Был март. Кричали Вороны. Полной грудью дышал пустырь, шевелился ночной чернозем, стадион еще не был построен. Кругом были ночь и туман, заваленная сырыми досками пустошь, заколоченная на зиму луна…
На пустыре Валя Хрущ выгуливает собаку. Он в кожушке, в кирзовых сапогах на босу ногу, в галифе и исподнем. Янтарный мундштук крепко закушен в зубах… Валик ожесточенно курит, осматривает созвездия, находит их в полном порядке, метко сплевывает во тьму, попадая в фонарь, и говорит, примерно, следующее:
“…ты будешь смеяться, старик, но хорошея живопись нынче не я моде. Паре австрийских штиблет с итальянской подошвой стоят гораздо дороже какого-нибудь Курбе в позолоченной раме. И это понятно.
Всё это – хлам для старушек – Не больше…
Можешь смело добавить сюда банку канадской тушенки, баночку свежей икры и пакетик бразильского кофе /для вкуса/. Вспомнишь потом, что я говорил: скоро каждый отдаст последний дублон и хорошую пару белья и кальсон из наследства /и работу Пикассо впридачу/ – за один мешок вермишели и зелени свежий пучок…
Грубые люди, старик. Но жить, понимаешь, охота и поцу. Извини. Это только последнему штымлу может казаться, что мы с тобой стоим на обычной земле, на участке ГАИ или СМУ – номер девять… Тут Малороссия, там Украина, везде по горло проблем, свежий бурьян, огурцы – а за углом мидии с рисом. Хаваешь разницу? Кого это нынче волнует, если две тысячи лет назад Средиземное море плескалось у нас во Дворе?…
Так что, все относительно, мальчик. Сообрази: тут у тебя под ногами не консервные банки и гайки, не куски прошлогодней проводки, презервативы и мусор, а обломки греческих амфор – смякаешь, старик?

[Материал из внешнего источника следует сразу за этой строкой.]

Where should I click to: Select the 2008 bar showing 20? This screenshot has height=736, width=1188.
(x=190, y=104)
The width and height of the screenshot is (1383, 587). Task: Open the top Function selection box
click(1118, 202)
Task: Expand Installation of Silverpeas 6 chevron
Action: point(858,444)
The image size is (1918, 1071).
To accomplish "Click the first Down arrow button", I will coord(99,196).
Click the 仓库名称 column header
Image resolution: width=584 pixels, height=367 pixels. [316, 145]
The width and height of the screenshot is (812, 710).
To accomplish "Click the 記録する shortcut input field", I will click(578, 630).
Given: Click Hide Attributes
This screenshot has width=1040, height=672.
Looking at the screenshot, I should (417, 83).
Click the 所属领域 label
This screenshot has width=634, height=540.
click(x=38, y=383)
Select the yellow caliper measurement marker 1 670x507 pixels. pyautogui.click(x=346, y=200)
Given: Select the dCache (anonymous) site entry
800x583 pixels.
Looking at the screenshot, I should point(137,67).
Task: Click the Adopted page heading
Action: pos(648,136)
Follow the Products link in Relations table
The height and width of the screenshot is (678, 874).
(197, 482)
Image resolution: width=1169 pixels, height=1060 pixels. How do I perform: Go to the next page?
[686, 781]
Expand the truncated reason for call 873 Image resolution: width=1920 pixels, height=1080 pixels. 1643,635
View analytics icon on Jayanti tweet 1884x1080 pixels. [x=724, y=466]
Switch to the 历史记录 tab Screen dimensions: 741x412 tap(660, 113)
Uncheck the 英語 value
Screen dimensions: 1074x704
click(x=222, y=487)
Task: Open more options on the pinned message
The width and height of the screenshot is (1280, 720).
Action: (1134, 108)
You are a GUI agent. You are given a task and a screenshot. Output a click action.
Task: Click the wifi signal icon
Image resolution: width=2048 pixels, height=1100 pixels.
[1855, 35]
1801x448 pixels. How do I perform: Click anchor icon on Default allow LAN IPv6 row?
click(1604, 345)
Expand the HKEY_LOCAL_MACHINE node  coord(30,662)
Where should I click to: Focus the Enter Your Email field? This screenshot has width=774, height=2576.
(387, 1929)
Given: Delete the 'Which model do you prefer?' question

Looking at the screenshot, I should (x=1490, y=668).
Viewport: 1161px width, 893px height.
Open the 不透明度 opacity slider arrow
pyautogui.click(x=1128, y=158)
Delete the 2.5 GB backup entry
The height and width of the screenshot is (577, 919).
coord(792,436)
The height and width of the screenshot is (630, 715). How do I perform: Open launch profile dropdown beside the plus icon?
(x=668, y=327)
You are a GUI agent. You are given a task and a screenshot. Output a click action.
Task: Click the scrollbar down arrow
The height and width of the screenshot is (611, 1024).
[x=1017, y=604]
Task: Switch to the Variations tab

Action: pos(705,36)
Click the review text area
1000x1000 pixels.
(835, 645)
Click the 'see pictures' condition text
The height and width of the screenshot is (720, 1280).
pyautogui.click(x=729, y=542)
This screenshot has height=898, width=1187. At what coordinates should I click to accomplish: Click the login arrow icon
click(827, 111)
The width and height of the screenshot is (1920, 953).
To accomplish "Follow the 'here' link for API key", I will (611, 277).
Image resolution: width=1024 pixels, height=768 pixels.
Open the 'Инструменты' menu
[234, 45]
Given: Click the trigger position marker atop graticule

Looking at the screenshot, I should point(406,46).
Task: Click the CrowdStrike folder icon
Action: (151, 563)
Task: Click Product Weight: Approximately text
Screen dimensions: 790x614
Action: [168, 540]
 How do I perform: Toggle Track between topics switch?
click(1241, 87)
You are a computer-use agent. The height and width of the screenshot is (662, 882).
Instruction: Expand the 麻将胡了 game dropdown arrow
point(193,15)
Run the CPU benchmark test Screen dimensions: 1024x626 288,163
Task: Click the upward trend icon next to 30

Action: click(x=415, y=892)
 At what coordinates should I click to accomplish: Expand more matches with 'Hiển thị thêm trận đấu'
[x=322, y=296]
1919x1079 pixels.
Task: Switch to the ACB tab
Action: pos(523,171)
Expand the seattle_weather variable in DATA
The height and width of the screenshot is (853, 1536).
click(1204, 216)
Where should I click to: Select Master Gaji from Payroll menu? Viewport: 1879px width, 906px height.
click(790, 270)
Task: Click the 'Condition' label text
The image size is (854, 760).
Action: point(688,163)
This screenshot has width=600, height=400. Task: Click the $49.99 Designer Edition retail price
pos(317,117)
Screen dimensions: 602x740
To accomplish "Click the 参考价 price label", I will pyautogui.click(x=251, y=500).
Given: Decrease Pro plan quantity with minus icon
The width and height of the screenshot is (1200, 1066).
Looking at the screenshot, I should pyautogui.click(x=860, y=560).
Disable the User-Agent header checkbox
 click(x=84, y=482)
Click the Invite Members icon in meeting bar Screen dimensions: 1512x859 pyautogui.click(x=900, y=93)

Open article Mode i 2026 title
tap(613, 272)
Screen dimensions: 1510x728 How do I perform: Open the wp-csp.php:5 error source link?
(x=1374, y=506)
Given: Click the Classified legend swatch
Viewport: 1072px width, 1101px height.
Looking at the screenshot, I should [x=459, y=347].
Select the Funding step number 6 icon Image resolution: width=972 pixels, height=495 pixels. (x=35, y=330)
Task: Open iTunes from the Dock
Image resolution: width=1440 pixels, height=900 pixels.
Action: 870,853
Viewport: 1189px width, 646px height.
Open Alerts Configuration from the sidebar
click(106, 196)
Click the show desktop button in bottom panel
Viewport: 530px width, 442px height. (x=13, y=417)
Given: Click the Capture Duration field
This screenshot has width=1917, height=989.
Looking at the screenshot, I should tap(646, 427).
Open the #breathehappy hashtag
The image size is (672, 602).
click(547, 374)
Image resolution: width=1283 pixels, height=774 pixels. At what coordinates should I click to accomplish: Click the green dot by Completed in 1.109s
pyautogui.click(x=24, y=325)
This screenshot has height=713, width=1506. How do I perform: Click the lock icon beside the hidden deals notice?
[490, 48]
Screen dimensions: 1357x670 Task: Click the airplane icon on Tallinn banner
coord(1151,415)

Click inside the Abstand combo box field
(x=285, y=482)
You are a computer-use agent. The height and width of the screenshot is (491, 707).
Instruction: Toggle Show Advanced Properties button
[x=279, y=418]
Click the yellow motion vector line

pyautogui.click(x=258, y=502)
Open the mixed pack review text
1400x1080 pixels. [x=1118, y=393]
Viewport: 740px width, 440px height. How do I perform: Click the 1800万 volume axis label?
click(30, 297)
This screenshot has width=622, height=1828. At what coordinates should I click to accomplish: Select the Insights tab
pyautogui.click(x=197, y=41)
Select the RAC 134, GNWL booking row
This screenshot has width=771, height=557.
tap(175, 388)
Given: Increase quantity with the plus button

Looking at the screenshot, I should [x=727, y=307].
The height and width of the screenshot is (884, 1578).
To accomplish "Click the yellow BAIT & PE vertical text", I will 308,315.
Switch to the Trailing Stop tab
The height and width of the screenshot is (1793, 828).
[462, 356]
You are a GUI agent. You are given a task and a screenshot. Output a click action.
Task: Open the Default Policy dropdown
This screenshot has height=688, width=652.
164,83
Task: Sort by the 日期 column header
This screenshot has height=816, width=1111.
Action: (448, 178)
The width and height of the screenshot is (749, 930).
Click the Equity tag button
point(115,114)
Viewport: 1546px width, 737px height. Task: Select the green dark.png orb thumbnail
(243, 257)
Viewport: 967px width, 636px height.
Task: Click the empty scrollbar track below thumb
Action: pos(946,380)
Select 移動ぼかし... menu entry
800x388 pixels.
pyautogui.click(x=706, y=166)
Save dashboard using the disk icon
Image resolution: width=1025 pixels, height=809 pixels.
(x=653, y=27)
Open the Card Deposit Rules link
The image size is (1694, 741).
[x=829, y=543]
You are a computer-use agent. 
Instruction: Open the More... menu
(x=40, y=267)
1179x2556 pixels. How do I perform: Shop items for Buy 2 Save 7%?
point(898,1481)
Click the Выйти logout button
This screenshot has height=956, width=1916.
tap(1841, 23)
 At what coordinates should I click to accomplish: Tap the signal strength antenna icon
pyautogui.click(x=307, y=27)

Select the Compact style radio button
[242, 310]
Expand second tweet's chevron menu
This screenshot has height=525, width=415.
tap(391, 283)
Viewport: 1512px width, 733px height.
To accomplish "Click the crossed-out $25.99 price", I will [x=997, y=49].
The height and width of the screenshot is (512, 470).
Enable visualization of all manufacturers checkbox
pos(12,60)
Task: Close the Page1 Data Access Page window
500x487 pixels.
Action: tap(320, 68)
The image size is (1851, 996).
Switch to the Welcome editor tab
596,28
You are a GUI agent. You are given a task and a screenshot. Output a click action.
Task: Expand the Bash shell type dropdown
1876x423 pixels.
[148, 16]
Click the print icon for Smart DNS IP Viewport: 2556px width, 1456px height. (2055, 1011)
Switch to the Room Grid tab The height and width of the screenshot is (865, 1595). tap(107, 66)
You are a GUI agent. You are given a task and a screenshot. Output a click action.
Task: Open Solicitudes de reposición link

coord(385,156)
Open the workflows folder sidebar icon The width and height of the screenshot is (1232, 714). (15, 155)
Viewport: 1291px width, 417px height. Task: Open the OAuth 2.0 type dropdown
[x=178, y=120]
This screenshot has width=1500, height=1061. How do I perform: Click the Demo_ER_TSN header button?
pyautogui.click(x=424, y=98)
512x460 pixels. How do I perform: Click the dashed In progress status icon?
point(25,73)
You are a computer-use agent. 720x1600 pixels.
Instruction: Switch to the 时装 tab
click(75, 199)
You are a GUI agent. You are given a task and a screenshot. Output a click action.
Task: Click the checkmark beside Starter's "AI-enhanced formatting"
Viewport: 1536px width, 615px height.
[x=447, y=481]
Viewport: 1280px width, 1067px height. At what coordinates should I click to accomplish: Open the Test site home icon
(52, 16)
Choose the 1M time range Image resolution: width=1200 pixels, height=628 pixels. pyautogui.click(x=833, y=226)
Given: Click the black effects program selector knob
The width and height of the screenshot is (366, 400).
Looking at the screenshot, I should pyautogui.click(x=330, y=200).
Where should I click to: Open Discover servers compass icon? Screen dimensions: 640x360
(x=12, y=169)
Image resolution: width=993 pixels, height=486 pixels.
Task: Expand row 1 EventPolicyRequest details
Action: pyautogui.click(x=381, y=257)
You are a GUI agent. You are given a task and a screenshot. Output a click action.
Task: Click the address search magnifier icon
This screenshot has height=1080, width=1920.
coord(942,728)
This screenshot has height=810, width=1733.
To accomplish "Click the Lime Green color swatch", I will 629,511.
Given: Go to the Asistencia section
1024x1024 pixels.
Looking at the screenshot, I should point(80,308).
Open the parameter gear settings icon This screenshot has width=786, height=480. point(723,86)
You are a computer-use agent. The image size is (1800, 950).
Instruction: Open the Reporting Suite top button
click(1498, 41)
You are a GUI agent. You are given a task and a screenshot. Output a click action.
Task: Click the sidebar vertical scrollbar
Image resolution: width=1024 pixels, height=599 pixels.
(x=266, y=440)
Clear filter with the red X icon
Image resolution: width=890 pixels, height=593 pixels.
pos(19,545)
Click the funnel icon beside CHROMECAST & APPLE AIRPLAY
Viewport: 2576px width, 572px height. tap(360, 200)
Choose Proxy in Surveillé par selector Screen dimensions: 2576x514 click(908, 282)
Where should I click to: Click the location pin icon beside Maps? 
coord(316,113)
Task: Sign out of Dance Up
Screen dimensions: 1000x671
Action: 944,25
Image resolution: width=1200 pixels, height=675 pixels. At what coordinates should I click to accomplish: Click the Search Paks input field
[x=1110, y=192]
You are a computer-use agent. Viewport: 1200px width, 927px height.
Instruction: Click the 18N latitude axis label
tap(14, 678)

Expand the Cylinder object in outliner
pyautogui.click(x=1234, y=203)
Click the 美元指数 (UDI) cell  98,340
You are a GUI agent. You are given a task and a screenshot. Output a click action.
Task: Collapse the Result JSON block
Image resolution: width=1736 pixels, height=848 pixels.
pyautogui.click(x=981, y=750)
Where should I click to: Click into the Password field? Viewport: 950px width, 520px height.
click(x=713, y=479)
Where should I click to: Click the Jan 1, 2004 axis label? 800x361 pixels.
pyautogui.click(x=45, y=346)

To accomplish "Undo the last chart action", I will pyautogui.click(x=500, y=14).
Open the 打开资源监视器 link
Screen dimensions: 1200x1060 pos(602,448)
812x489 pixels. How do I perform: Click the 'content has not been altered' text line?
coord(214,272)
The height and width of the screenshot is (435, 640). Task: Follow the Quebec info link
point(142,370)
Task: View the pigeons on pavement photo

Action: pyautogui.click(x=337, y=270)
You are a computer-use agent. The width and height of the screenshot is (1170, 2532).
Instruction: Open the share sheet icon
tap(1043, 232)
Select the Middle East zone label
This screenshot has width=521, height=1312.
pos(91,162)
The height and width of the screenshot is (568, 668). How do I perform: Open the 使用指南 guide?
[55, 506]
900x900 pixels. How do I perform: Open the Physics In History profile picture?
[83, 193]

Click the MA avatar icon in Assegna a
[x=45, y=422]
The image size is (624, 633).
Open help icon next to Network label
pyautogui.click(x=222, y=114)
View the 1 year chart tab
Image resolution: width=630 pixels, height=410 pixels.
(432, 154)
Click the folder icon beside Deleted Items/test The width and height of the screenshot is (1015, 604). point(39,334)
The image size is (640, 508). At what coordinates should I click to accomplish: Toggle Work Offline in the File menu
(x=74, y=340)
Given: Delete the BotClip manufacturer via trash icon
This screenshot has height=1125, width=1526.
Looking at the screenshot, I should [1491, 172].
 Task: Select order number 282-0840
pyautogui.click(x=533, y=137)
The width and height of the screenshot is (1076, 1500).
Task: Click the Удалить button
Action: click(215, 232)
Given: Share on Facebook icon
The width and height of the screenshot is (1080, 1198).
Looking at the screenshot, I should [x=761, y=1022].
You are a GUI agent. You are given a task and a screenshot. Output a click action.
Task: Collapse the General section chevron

Всё тут смешалось: старый пергамент, готика, гвозди, справки из ЖЭКа – все, как положено в жизни, – черви, земля, чернозем… Хорошо унавоженный слой мирозданья – врубаешься, парень? Я находил тут такое, что будякам-нумизматам не снилось: медный пятак Николая и звездочки ржавой Совдепии, рваное ухо отцовской буденовки и последние сопли микенской эпохи.. Вот, подобрал стамеску оттуда. Между прочим, в нашем сортире лежит до сих пор немецкий снаряд, который никак не взорвется /Хочешь, пойдем – пдкажу? Ну, не хочешь, как хочешь/. Века погребенной на фиг культуры у нас под ногами, а красками даже не пахнет. Обидно. Все Понтом Евксинским смыто… Кстати, на том самом месте, где помочился Балбес, мог бы смело стоять Митридат. Представляешь? А ты говоришь – Симоненко… Клевое было время, старик: участковый не шастал, были дешевые дыни и сыр, рыба сама за пазуху лезла, скумбрия ночевала в сачках /от лени/, девушки пахли морем /и чем-то еще, оглушительно свежим…/. Люди этот секрет давно потеряли… И потом – были евреи, с евреями было теплее… Я не пойму, с кем они будут теперь торговать и учиться торговле и сбыту? Моте Нудель уехал, Давид Халабуда с Канатной – тоже слинял. А волосатый Маргулис с могучей спиной теннисиста – и он свалил… Кто ж остался? Кто посчитает убытки, кто сыграет на бирже и скрипке за душу хватающий фрой- лехс? Кто, наконец, растолкует Спинозу и Ветхий Завет?
Я полагаю, ты схавал мгновенно, кого я имею в виду, когда говорю о Спиноза и Генрихе Гейне? Не повторяясь о тех, кто только на днях свалил за бугор… И о тех, кто в ближайшее время, наверное, свалит… Видно, им тут не везло… Чаю не хочешь?